About West High Yield
West High Yield is a publicly traded junior mining exploration and development company focused on acquiring, exploring, and developing mineral resource properties in Canada. Its primary objective is to develop its Record Ridge critical mineral magnesium, silica, and nickel deposits using green processing techniques to attenuate waste and CO2 emissions.
The Company’s Record Ridge magnesium deposit positioned 10 kilometers southwest of Rossland, British Columbia has roughly 10.6 million tonnes of contained magnesium based on an independently produced National Instrument 43-101 – Standards of Disclosure for Mineral Projects (“NI 43-101“) Preliminary Economic Assessment technical report prepared by SRK Consulting (Canada) Inc. in accordance with NI 43-101.
Contact Information:
WEST HIGH YIELD (W.H.Y.) RESOURCES LTD.
Frank Marasco Jr., President and Chief Executive Officer
Telephone: (403) 660-3488
Email: frank@whyresources.com
Barry Baim, Corporate Secretary
Telephone: (403) 829-2246
Email: barry@whyresources.com
Cautionary Note Regarding Forward-looking Information
This press release comprises forward-looking statements and forward-looking information inside the meaning of Canadian securities laws. The forward-looking statements and data are based on certain key expectations and assumptions made by the Company. Although the Company believes that the expectations and assumptions on which such forward-looking statements and data are based are reasonable, undue reliance shouldn’t be placed on the forward-looking statements and data since the Company can provide no assurance that they’ll prove to be correct.
Forward-looking information relies on the opinions and estimates of management on the date the statements are made and are subject to a wide range of risks and uncertainties and other aspects that would cause actual events or results to differ materially from those anticipated within the forward-looking information. Among the risks and other aspects that would cause the outcomes to differ materially from those expressed within the forward-looking information include, but usually are not limited to: general economic conditions in Canada and globally; industry conditions, including governmental regulation; failure to acquire industry partner and other third party consents and approvals, if and when required; the provision of capital on acceptable terms; the necessity to obtain required approvals from regulatory authorities; and other aspects. Readers are cautioned that this list of risk aspects shouldn’t be construed as exhaustive.
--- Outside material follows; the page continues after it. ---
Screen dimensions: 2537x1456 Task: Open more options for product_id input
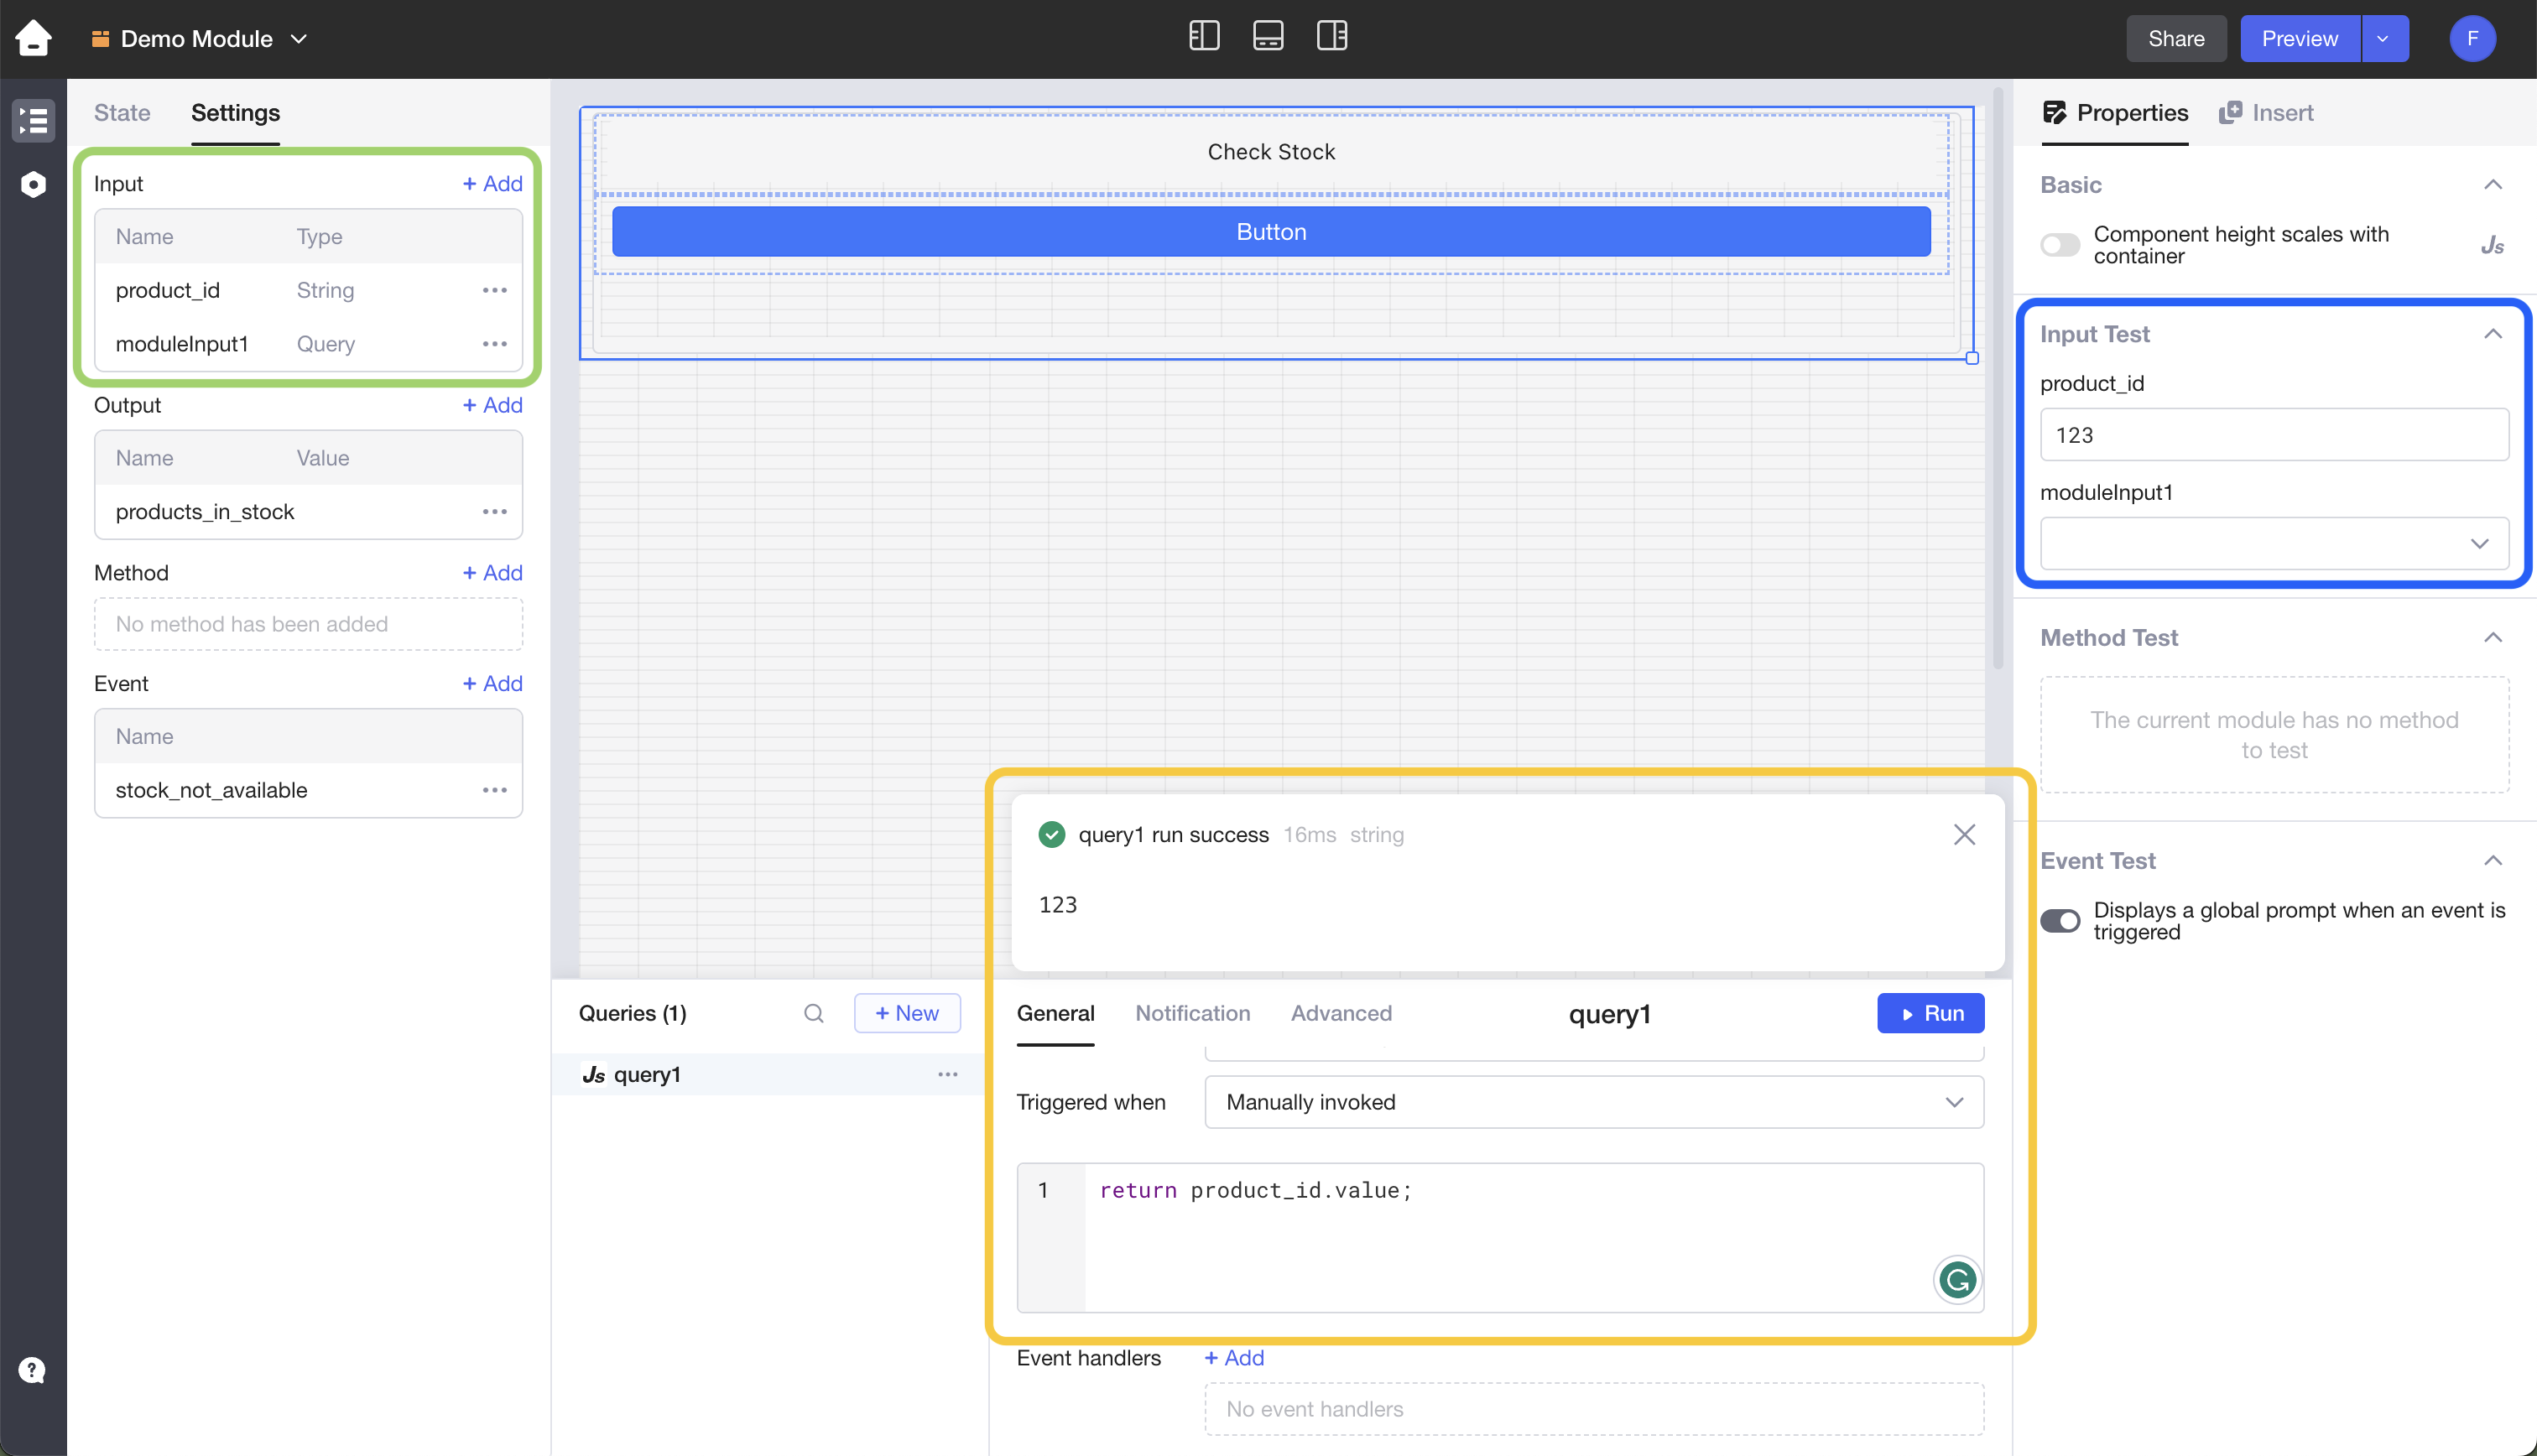pos(495,290)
Readers are cautioned not to position undue reliance on this forward-looking information, which is given as of the date hereof, and to not use such forward-looking information for anything apart from its intended purpose. The Company undertakes no obligation to update publicly or revise any forward-looking information, whether in consequence of recent information, future events or otherwise, except as required by applicable law.
This press release doesn’t constitute a proposal to sell or a solicitation of a proposal to purchase any securities in america. The securities of the Company won’t be registered under america Securities Act of 1933, as amended (the “U.S. Securities Act“) and is probably not offered or sold inside america or to, or for the account or advantage of U.S. individuals except in certain transactions exempt from the registration requirements of the U.S. Securities Act.
NEITHER THE TSX VENTURE EXCHANGE NOR ITS REGULATION SERVICES PROVIDER (AS THAT TERM IS DEFINED IN THE POLICIES OF THE TSX VENTURE EXCHANGE) ACCEPTS RESPONSIBILITY FOR THE ADEQUACY OR ACCURACY OF THIS RELEASE.